■ Task
Print the rows below verbatim, starting at the line that contains "What do you see at coordinates (314, 168)" and ending at the line that contains "coordinates (198, 1057).", with both of those lines included.
Segment Open
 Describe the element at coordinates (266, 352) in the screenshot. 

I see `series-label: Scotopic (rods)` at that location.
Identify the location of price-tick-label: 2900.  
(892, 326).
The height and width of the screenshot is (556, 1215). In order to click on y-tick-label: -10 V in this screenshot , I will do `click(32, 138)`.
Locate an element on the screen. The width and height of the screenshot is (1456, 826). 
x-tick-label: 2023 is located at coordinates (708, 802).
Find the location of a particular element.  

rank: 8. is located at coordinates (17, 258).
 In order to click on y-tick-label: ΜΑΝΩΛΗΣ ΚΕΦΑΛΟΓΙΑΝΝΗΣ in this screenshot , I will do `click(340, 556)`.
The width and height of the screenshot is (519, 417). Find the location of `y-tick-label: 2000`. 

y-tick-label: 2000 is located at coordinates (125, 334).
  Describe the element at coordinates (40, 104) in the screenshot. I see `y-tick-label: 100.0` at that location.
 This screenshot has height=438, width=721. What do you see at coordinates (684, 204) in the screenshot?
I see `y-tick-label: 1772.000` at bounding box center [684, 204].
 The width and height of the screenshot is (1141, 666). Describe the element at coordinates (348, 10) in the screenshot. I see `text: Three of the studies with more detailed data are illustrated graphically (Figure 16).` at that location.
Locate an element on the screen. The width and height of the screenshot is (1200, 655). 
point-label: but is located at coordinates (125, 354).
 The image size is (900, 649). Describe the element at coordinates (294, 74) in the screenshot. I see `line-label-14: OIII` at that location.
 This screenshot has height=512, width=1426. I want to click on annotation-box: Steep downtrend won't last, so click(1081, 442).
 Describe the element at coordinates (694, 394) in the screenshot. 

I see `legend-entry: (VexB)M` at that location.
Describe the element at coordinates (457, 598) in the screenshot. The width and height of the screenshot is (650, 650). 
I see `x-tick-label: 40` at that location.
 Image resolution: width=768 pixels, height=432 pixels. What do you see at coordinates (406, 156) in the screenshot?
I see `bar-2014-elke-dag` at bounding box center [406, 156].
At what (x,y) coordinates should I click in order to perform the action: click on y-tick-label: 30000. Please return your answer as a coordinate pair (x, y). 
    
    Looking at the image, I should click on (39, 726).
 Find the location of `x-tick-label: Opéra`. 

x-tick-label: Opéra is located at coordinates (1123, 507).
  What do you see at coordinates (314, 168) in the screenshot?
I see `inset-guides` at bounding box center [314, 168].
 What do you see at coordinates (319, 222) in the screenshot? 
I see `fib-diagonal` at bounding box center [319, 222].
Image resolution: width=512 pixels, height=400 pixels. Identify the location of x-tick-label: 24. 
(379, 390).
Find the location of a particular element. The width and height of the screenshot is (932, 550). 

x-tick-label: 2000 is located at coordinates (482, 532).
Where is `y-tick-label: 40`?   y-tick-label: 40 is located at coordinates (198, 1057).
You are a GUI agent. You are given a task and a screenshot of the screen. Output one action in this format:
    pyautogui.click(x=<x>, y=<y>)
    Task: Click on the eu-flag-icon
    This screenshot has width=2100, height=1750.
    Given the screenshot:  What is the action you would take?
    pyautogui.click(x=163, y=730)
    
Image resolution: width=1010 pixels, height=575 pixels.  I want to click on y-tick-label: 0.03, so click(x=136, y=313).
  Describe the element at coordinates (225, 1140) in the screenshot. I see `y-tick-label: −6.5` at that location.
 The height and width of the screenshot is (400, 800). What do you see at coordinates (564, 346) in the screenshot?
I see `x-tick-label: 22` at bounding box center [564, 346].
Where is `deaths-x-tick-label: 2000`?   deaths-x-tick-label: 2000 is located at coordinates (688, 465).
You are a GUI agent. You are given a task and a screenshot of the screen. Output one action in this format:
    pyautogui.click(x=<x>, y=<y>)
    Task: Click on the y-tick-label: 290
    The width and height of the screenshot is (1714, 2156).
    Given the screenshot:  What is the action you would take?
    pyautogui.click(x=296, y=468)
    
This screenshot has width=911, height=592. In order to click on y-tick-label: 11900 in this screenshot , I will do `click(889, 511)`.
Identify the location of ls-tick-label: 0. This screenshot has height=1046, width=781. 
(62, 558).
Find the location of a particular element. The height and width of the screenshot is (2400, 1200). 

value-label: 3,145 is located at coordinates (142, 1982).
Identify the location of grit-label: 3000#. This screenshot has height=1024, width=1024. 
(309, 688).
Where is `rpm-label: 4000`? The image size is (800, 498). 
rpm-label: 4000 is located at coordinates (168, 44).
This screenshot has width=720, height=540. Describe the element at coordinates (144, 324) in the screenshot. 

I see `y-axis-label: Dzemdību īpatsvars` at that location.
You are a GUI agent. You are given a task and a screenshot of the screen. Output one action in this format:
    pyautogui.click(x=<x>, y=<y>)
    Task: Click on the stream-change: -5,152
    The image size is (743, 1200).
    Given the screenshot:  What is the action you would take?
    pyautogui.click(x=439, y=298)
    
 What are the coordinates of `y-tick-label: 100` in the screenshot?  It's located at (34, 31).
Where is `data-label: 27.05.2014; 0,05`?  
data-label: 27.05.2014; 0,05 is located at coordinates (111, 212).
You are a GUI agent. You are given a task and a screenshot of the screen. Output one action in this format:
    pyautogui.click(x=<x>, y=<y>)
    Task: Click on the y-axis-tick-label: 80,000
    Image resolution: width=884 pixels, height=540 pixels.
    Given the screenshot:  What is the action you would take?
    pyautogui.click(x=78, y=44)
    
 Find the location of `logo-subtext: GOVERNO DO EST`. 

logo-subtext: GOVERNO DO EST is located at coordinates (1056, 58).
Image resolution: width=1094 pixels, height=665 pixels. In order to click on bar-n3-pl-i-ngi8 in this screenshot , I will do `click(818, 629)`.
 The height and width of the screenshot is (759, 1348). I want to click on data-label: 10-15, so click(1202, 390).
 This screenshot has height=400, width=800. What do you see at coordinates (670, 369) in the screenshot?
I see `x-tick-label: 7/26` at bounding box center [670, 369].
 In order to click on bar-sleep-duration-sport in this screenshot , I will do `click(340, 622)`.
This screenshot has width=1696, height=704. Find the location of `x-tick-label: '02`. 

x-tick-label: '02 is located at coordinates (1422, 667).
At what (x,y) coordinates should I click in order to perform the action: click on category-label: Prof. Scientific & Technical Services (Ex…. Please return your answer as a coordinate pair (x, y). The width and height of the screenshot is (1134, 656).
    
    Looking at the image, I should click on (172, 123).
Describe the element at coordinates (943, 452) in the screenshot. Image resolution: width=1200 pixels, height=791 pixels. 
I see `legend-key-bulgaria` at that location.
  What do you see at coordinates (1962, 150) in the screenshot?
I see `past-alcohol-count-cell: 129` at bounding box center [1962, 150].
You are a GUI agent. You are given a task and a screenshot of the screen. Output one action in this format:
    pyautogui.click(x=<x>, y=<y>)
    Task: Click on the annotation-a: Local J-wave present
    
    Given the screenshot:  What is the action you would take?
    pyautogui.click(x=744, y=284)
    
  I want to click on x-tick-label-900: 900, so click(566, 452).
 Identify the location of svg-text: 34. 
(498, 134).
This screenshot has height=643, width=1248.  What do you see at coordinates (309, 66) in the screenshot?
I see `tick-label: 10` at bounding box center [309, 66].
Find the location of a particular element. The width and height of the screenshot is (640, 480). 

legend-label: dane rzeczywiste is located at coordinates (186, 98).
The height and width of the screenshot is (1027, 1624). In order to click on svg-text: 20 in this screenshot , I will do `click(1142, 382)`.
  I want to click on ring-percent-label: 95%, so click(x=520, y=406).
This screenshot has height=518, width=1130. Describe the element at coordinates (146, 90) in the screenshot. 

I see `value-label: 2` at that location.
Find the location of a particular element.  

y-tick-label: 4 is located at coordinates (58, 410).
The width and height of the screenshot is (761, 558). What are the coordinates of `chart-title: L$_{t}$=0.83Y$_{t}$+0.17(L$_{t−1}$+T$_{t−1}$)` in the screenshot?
Segment Closed
■ Exercise output
  What do you see at coordinates (314, 168) in the screenshot?
I see `inset-guides` at bounding box center [314, 168].
 What do you see at coordinates (319, 222) in the screenshot? 
I see `fib-diagonal` at bounding box center [319, 222].
Image resolution: width=512 pixels, height=400 pixels. Identify the location of x-tick-label: 24. 
(379, 390).
Find the location of a particular element. The width and height of the screenshot is (932, 550). 

x-tick-label: 2000 is located at coordinates (482, 532).
Where is `y-tick-label: 40`?   y-tick-label: 40 is located at coordinates (198, 1057).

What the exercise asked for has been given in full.